* _WHAT YOU SHOULD DO_: Convert the items from the line with "Click the Connect to Server icon" up to and including the line with "Action: [x=529, y=32]" into a JSON list of strings, one string per line, leaving out blank lines.

******************************

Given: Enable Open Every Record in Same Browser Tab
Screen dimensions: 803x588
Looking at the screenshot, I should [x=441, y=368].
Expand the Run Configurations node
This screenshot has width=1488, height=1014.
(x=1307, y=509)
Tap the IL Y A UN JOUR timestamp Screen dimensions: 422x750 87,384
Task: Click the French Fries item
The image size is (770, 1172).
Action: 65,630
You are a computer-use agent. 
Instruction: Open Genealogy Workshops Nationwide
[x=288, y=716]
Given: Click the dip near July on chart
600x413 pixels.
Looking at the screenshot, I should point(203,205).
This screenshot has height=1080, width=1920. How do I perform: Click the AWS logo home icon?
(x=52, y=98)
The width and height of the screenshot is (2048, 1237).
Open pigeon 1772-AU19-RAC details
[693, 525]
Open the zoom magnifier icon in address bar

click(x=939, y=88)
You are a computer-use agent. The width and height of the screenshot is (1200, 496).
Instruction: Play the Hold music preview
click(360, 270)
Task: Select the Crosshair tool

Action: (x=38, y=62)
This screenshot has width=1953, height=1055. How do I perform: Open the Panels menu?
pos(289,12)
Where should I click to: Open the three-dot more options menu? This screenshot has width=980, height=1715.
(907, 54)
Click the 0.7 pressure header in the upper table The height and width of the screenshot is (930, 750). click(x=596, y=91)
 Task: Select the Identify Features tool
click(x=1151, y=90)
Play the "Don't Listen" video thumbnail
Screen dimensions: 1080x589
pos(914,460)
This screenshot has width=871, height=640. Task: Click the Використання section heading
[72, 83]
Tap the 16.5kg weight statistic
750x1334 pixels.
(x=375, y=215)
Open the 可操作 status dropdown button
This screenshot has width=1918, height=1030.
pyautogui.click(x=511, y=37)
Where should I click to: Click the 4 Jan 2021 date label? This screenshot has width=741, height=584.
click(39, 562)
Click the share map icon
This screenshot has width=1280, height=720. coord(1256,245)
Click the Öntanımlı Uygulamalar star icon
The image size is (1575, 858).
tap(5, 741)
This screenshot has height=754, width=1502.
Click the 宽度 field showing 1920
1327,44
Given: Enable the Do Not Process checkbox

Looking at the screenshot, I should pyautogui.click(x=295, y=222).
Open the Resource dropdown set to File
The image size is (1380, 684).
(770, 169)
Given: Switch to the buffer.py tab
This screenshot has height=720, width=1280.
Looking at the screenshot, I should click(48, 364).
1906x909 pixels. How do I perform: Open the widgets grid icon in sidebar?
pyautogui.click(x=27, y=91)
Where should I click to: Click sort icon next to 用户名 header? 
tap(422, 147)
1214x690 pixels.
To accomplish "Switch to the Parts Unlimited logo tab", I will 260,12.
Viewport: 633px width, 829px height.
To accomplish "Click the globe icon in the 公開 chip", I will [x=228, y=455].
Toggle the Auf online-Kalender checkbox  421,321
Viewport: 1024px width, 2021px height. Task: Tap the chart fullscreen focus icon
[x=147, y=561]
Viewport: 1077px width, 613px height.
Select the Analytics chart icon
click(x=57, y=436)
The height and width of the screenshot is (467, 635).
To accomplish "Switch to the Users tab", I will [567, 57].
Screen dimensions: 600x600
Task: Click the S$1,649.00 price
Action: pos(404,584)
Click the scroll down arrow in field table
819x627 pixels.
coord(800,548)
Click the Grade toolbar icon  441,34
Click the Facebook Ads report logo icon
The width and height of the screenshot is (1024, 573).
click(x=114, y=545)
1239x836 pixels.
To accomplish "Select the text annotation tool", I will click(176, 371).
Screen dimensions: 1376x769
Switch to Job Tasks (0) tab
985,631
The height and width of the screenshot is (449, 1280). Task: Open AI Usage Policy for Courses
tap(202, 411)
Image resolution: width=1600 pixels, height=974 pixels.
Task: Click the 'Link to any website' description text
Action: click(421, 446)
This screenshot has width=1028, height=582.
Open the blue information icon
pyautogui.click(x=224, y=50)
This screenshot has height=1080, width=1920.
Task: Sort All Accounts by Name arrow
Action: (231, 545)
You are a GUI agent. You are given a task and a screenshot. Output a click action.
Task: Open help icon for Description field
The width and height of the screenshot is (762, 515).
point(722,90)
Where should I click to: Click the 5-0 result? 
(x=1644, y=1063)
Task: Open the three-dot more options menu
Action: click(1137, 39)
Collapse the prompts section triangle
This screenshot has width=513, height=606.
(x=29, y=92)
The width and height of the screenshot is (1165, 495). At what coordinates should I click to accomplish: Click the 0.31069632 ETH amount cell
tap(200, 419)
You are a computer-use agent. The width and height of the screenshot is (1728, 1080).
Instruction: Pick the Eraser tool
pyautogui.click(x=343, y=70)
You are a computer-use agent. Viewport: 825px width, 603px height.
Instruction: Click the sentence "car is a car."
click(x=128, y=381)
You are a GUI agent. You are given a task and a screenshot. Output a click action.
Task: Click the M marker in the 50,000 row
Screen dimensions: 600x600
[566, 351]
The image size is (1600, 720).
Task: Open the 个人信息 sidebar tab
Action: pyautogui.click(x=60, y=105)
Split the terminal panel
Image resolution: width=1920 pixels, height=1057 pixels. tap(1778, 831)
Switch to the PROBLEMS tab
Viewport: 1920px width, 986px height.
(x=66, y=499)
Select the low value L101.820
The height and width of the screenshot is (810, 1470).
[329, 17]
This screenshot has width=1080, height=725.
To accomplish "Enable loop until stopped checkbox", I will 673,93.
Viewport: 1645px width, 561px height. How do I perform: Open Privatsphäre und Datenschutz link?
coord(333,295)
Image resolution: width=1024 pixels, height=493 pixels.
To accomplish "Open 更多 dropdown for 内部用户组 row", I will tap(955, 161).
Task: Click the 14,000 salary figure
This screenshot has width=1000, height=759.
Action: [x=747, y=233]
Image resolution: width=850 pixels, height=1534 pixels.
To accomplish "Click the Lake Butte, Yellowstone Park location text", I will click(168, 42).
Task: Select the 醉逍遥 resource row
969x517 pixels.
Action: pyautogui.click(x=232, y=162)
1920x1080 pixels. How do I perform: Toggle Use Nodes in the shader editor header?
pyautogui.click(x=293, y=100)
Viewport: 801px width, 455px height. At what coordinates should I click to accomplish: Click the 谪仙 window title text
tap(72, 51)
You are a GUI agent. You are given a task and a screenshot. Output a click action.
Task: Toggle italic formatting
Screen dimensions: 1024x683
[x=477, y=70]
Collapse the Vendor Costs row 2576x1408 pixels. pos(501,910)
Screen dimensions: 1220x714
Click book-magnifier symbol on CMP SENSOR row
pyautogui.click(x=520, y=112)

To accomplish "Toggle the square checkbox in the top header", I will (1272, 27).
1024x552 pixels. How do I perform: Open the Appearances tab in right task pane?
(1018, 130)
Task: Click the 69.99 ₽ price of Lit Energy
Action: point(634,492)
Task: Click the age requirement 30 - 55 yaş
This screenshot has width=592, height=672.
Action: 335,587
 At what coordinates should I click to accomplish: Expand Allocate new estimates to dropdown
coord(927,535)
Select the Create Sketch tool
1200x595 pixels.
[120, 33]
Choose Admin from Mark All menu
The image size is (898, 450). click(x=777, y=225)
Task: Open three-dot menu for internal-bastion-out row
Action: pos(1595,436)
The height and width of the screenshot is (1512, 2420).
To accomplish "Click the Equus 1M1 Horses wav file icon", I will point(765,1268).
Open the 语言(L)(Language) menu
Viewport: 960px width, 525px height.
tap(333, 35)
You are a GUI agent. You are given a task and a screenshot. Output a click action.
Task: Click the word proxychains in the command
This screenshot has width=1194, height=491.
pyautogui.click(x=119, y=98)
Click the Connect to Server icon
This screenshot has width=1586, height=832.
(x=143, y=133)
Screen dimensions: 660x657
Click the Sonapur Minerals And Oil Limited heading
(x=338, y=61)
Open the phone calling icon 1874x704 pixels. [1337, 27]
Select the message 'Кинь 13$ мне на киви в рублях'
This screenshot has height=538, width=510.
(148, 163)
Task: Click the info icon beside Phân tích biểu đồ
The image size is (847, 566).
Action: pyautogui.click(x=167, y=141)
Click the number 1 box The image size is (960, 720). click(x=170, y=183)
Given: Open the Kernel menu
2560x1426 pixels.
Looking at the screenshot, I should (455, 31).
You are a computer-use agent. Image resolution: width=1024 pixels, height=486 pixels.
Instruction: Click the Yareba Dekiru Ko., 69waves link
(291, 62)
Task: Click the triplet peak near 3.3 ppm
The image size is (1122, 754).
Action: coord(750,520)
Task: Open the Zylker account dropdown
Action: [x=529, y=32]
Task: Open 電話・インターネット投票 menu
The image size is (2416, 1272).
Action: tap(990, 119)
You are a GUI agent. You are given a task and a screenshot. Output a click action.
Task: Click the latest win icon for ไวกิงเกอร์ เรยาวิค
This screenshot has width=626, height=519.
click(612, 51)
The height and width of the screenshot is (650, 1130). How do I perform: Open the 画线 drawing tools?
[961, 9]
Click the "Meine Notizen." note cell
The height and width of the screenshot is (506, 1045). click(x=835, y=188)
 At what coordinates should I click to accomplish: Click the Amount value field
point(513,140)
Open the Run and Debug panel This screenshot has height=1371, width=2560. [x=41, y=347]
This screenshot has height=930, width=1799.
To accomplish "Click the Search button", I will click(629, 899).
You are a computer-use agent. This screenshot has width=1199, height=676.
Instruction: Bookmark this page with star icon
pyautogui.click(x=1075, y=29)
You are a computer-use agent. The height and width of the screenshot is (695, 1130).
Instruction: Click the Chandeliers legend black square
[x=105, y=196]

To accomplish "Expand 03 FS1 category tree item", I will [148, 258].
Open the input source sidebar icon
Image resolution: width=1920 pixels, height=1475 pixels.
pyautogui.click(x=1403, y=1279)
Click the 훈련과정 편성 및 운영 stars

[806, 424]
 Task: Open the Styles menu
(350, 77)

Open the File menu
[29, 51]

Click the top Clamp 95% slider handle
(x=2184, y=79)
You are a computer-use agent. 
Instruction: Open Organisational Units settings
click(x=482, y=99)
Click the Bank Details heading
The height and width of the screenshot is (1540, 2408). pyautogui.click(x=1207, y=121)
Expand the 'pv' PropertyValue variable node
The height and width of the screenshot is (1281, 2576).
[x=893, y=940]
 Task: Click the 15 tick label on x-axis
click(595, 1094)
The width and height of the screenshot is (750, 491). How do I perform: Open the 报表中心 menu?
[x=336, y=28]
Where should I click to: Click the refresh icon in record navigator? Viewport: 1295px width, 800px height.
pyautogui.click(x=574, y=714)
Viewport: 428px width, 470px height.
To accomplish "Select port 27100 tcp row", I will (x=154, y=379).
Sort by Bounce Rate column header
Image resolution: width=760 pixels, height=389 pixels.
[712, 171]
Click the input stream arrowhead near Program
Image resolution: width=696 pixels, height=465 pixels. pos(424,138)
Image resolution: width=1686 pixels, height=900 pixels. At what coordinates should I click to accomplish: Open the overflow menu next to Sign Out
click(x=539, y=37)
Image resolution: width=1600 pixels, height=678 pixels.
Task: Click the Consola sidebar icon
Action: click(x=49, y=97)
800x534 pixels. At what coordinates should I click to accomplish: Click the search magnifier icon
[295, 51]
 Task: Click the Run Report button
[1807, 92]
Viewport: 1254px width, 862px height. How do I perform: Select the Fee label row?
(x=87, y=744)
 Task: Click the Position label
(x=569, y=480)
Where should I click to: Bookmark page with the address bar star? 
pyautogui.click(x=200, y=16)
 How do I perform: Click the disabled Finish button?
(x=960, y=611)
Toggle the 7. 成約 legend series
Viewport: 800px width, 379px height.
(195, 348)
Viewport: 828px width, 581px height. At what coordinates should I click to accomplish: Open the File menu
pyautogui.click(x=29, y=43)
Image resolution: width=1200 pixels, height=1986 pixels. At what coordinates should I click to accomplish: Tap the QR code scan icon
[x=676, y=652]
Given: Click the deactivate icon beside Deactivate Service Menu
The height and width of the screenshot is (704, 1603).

******************************

* _REPLY_:
[
  "Click the Connect to Server icon",
  "This screenshot has width=1586, height=832.",
  "(x=143, y=133)",
  "Screen dimensions: 660x657",
  "Click the Sonapur Minerals And Oil Limited heading",
  "(x=338, y=61)",
  "Open the phone calling icon 1874x704 pixels. [1337, 27]",
  "Select the message 'Кинь 13$ мне на киви в рублях'",
  "This screenshot has height=538, width=510.",
  "(148, 163)",
  "Task: Click the info icon beside Phân tích biểu đồ",
  "The image size is (847, 566).",
  "Action: pyautogui.click(x=167, y=141)",
  "Click the number 1 box The image size is (960, 720). click(x=170, y=183)",
  "Given: Open the Kernel menu",
  "2560x1426 pixels.",
  "Looking at the screenshot, I should (455, 31).",
  "You are a computer-use agent. Image resolution: width=1024 pixels, height=486 pixels.",
  "Instruction: Click the Yareba Dekiru Ko., 69waves link",
  "(291, 62)",
  "Task: Click the triplet peak near 3.3 ppm",
  "The image size is (1122, 754).",
  "Action: coord(750,520)",
  "Task: Open the Zylker account dropdown",
  "Action: [x=529, y=32]"
]